I recently came across this lightweight implementation of waitgroups called Pond. It’s a really nice implementation.
Is there any interest from folks if I were to port Pond to be a generic waitgroup implementation for Crystal? I know there is ongoing discussion of implementing a structured concurrency model in Crystal, but I don’t think this primitive would be mutually exclusive. Waitgroups are something I find myself having to implement manually across a lot of projects.
This is probably a big thing future was created for, if I had to guess. It’s been a long time since I’ve used anything like a waitgroup as a first-class entity — and it was probably thread groups or process groups at the time.
I’d be curious about some other use cases for waitgroups, though, because I typically only use this style for fanning out work.
but I don’t think this primitive would be mutually exclusive
I kinda do, as it would solve the same basic problem as a nursery would solve. You basically just have to replace the ability to add any random fiber to having a specific method on the pond to spawn a fiber and you’d have a nursery. But it seems to be a pretty neat implementation.

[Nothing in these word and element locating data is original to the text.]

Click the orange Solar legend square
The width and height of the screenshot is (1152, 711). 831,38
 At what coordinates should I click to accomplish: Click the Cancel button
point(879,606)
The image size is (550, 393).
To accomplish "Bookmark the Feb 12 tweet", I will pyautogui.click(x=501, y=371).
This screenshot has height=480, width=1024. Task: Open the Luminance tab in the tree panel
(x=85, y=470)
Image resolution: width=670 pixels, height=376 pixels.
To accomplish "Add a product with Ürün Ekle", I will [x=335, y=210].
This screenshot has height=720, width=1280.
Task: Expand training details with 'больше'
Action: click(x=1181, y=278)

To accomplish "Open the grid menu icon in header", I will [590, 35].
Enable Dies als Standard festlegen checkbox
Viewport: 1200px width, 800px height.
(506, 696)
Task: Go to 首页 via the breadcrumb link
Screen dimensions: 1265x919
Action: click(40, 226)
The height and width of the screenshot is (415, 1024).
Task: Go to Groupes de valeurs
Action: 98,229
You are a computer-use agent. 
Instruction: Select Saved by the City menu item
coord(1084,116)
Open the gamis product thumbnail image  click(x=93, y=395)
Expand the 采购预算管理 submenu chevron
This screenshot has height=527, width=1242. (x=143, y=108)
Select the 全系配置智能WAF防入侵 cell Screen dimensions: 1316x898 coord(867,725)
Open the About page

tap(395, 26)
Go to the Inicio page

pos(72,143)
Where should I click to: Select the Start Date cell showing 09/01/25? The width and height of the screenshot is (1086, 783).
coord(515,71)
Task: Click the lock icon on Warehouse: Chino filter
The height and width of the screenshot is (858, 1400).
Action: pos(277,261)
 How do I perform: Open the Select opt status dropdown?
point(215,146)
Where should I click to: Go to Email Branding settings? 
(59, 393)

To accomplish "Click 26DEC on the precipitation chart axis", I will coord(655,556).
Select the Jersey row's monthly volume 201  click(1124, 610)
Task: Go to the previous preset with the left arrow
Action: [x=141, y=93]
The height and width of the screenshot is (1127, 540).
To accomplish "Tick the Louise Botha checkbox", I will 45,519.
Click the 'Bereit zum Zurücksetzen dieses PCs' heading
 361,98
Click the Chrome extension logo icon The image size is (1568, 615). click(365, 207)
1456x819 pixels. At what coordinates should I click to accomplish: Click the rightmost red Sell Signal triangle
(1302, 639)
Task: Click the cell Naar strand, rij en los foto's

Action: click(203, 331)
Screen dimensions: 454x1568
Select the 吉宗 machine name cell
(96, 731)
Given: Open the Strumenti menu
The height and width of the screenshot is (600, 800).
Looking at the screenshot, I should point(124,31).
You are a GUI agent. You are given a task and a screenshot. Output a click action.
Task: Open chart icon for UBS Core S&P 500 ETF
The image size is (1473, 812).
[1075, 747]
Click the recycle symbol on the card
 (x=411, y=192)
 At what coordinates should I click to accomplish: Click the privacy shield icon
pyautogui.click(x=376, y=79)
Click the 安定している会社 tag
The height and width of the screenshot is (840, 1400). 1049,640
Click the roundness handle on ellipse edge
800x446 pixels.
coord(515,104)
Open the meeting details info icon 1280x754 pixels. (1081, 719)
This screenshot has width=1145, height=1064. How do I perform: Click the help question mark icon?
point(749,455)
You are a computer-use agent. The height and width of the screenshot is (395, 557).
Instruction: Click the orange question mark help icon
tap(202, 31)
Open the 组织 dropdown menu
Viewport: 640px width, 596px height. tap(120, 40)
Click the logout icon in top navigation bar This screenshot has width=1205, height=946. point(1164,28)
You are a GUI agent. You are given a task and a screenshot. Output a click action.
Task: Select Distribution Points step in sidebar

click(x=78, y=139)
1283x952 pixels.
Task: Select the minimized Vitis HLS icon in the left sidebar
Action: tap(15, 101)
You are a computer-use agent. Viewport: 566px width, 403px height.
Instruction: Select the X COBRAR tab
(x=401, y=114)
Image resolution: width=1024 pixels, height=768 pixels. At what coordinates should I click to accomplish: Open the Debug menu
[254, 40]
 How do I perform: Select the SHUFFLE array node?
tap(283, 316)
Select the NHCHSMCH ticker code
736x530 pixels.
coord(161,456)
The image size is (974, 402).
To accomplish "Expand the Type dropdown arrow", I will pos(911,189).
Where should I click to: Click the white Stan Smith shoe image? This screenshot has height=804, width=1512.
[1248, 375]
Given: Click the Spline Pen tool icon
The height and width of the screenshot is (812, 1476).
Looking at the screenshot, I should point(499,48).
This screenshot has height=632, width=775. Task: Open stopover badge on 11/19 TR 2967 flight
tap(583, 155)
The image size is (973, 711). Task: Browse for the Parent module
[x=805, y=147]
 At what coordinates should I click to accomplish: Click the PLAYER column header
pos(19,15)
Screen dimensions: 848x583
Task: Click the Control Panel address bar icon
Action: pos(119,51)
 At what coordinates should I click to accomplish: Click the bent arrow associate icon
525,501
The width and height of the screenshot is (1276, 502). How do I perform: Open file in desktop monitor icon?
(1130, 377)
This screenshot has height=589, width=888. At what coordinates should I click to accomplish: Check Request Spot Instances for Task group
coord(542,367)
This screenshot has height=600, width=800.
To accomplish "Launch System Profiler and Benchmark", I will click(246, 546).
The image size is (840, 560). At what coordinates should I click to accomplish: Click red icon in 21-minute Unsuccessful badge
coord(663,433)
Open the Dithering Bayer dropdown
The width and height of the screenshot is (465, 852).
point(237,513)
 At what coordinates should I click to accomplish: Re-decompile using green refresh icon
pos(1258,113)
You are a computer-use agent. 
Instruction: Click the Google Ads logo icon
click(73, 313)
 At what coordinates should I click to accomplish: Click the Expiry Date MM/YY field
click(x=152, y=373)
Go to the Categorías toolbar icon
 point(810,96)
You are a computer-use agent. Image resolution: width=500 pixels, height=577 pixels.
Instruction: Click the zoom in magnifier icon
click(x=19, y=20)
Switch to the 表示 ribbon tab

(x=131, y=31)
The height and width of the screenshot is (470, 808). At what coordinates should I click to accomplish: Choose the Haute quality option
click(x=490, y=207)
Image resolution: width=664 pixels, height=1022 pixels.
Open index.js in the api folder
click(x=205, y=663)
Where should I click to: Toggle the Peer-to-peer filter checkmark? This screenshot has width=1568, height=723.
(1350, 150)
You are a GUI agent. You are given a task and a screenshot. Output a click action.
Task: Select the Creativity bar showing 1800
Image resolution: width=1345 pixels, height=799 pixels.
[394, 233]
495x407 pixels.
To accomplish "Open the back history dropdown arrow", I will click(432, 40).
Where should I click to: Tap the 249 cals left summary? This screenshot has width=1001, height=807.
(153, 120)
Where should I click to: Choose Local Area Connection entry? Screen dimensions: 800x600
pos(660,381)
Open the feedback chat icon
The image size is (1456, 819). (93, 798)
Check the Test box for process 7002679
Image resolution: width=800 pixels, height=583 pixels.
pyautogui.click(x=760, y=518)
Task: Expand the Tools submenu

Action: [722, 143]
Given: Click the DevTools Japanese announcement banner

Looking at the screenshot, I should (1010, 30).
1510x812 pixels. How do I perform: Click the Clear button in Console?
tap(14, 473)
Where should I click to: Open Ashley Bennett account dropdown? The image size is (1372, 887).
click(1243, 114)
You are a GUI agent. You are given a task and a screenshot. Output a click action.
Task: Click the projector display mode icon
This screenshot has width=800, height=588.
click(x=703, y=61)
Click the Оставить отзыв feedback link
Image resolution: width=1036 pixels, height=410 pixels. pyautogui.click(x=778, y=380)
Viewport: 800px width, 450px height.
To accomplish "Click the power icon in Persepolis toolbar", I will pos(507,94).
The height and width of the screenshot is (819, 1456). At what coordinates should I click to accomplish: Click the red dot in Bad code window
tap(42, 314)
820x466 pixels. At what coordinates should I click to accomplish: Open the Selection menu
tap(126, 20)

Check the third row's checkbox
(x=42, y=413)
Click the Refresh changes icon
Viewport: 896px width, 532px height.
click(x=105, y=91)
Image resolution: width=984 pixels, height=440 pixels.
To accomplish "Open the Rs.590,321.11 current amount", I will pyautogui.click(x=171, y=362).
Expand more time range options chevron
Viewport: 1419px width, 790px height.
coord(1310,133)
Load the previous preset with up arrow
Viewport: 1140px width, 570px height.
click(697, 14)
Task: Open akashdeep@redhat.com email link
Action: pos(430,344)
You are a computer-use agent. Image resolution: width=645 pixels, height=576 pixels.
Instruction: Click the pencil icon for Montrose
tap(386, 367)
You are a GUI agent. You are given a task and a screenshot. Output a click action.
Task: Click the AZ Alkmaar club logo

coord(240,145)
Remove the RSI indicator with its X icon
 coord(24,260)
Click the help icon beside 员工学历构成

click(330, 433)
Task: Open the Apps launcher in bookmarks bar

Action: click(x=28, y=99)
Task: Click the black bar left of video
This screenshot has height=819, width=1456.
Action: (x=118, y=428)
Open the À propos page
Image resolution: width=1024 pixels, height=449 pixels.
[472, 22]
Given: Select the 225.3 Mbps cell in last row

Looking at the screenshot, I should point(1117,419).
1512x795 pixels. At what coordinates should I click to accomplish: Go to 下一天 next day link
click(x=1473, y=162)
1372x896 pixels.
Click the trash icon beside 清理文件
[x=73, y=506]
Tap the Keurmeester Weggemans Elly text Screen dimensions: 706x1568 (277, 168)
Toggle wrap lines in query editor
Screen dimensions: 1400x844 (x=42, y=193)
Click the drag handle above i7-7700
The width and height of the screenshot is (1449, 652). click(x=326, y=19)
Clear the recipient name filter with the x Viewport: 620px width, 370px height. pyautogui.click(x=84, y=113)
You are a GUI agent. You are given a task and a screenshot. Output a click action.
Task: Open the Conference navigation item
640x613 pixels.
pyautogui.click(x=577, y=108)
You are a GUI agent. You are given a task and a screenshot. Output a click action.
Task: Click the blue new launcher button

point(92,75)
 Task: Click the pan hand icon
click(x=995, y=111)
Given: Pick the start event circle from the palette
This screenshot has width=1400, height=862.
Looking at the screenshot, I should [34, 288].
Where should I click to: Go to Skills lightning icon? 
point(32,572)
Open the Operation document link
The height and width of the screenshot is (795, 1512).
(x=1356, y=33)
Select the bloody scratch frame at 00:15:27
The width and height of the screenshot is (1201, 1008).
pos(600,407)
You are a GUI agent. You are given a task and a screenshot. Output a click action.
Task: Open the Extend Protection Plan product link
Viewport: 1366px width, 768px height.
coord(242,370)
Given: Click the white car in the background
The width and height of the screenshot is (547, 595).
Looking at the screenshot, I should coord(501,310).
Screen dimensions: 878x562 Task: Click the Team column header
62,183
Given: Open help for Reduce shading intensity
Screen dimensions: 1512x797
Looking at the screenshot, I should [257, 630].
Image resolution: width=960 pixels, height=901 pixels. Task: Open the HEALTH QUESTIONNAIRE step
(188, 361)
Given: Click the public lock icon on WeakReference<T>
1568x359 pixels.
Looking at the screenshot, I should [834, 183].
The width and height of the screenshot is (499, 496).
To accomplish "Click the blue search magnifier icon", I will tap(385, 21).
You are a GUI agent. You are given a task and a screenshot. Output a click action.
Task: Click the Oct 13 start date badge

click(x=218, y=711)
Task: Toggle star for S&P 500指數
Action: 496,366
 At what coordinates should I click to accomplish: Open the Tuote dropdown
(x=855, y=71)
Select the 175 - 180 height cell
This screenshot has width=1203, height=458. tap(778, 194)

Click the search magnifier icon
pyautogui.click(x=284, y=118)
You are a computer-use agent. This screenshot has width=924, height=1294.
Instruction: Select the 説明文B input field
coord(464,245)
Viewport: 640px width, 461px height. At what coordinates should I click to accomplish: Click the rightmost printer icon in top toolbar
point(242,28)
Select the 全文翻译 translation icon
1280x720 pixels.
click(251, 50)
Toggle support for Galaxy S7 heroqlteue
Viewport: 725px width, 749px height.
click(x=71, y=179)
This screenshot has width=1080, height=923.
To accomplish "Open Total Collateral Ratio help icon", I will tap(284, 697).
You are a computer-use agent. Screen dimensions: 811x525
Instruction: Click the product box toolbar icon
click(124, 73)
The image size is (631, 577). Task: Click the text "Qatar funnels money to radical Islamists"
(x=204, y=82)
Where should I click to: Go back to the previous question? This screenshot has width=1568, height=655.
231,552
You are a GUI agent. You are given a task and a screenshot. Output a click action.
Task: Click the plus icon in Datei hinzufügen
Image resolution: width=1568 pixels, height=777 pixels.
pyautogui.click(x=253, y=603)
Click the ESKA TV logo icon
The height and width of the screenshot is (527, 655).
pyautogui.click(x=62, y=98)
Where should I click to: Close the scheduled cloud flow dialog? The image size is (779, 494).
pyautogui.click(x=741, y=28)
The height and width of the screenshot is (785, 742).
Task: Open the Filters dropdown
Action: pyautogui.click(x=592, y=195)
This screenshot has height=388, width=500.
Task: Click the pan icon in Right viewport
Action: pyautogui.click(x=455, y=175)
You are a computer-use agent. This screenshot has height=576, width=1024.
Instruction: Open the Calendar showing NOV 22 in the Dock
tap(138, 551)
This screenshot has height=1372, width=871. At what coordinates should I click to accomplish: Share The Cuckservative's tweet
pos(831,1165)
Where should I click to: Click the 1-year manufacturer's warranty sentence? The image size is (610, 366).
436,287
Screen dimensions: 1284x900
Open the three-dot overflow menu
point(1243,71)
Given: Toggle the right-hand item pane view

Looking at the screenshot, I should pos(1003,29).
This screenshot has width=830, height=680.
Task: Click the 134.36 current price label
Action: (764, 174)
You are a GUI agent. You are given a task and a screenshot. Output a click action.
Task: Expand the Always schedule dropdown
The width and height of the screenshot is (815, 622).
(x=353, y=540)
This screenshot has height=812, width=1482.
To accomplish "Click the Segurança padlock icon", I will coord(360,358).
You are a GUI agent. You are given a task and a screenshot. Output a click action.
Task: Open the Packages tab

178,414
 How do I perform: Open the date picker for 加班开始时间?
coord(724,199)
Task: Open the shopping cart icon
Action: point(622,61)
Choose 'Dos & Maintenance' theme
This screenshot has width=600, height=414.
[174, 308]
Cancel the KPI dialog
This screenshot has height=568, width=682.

Aside: There are so many people (me included) that are building stuff to help with fibers, which really show that raw channels + fibers are not sufficient for the needs people have. Perhaps it is time for people to actually cooperate to build something great instead of having everyone build their own
Yeah, I think a coordinated approach would be benefitial. These kind of tasks are very common and working solutions apply for a vast majority of uses cases. There should be a good implementation in stdlib. I’d really like to pick up #6468 again.
CountDownLatch (I should probably rename to WaitGroup)
Semaphore
Other shit
Waitgroup/Latch design
The design is the opposite of Pond using both a channel and atomic counter.
Why? I benchmarked hooking in to the scheduler, Mutexes, atomics and of course Channels.
Modifying the scheduler was ruled out as too brittle with Crystal possibly changing it’s internals over time.
Mutexes surprisingly never performed better than Channels.
Atomics performed slightly better Channels, but don’t provide a way to signal fibers waiting on the WaitGroup without interfacing with the scheduler.
So a hybrid design was born.
Atomic counters are used to track individual fiber exits (for speed).
A channel is used to coordinate with any fibers waiting for the WaitGroup to finish.
WaitGroup/Latch error handling (unique feature)
A single error return was added covering a common pattern of
Spawn a bunch of tasks
Did all of them succeed? No? Show me the first error.
This is equivalent to @jgaskins example, without creating a future object for each fiber:
(IDK which future shard he’s using, but it probably contains a Channel or more per future or isn’t -Dpreview_mt safe/efficient.)
wg = Concurrent::CountDownLatch.new things_to_process.size
things.to_process.each { |thing| wg.spawn { do_work(thing) } }
wg.wait # raises if any Fibers have uncaught exceptions
This is probably lower overhead than using futures but only matters with a large number of tasks.
Future vs Waitgroup. Which to use?
Most WaitGroup uses appear to
Execute something without returning a value
Signal exit to the WaitGroup
Sometimes report an error
Blow up when fed large amounts of data (see next section)
If a return value is needed Channels or Futures are used making WaitGroups unnecessary.
Resource exhaustion when using WaitGroups, Channels or Futures
Consider a large number of tasks with either [Waitgroups, Channels or Futures] opening [a file, network connection, database, large amount of RAM or other limited resource]:
urls = [10_000_000_urls, ...]
urls.each do |url|
# Try any of these
spawn { http_get(url) }
wg.spawn { http_get(url) }
future { http_get(url) }
end
10_000_000 open files? Shit’s gonna break.
Ok, just wrap a Semaphore around limited resources. Problem solved right?
I don’t want to pick on Pond but… it appears to use busy waiting.
If your application is waiting on IO or sleep, Pond.drain will eat a core looping.
With -Dpreview_mt it’s worse. When the number of active Fibers drops below CRYSTAL_WORKERS it will eat a core regardless of being IO or CPU bound.
If I read the code correctly. Maybe I made a mistake.